◆ **Task to carry out**:
Please copy every line of the data in which the string "computer" appears.
########
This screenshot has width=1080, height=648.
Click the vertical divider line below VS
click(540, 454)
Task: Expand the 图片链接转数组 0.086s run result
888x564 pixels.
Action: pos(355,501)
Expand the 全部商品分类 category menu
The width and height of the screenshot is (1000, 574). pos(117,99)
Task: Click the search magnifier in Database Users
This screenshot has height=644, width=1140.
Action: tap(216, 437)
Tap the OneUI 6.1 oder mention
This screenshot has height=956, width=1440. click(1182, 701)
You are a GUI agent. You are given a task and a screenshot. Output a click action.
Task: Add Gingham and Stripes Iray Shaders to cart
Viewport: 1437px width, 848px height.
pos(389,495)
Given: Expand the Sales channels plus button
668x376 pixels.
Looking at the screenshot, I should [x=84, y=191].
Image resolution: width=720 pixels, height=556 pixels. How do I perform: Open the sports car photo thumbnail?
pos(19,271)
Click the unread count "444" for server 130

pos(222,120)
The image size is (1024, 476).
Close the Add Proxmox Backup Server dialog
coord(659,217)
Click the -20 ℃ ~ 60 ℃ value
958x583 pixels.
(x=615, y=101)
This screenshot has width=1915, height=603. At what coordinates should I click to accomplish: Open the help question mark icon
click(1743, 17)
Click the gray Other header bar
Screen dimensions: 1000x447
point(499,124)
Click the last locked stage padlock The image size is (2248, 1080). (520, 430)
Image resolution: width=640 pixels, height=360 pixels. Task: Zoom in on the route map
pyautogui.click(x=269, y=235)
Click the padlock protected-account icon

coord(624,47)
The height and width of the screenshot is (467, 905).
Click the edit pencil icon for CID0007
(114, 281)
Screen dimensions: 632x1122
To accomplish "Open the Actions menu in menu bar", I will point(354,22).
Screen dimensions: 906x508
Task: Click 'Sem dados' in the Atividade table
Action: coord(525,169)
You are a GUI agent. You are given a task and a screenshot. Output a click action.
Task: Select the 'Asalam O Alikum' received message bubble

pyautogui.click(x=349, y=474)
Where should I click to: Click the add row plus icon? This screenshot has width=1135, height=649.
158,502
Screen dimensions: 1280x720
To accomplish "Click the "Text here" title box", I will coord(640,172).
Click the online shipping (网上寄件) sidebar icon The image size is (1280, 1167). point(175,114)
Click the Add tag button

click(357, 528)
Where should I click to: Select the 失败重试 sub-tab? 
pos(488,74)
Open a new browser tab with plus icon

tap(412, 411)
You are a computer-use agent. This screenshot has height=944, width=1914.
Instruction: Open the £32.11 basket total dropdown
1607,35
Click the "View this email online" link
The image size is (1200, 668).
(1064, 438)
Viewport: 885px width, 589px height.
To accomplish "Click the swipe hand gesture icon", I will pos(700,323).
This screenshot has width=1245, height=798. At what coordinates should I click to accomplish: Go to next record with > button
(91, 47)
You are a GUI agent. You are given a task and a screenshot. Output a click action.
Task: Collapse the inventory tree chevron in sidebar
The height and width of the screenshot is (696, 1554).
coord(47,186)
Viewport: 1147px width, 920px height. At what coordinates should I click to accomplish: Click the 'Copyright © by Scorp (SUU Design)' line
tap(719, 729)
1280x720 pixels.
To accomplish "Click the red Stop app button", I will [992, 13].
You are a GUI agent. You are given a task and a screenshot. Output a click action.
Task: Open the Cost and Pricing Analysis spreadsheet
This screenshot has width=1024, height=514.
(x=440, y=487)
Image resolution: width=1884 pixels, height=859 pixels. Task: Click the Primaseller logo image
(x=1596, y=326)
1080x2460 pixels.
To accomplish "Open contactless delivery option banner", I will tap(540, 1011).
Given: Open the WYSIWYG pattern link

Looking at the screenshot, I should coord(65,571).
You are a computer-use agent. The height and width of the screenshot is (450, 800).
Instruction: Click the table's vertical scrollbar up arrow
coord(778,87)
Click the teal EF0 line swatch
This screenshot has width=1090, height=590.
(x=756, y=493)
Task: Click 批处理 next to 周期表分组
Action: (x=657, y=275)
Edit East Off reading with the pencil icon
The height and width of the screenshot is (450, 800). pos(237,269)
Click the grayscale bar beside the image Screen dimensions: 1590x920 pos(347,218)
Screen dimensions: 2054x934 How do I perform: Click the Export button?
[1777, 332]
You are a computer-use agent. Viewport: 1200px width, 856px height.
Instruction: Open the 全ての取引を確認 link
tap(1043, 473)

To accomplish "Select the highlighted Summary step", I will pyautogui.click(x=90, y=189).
########
◆ **Expected answer**:
You are a computer-use agent. This screenshot has height=944, width=1914.
You are a computer-use agent. The height and width of the screenshot is (450, 800).
You are a computer-use agent. Viewport: 1200px width, 856px height.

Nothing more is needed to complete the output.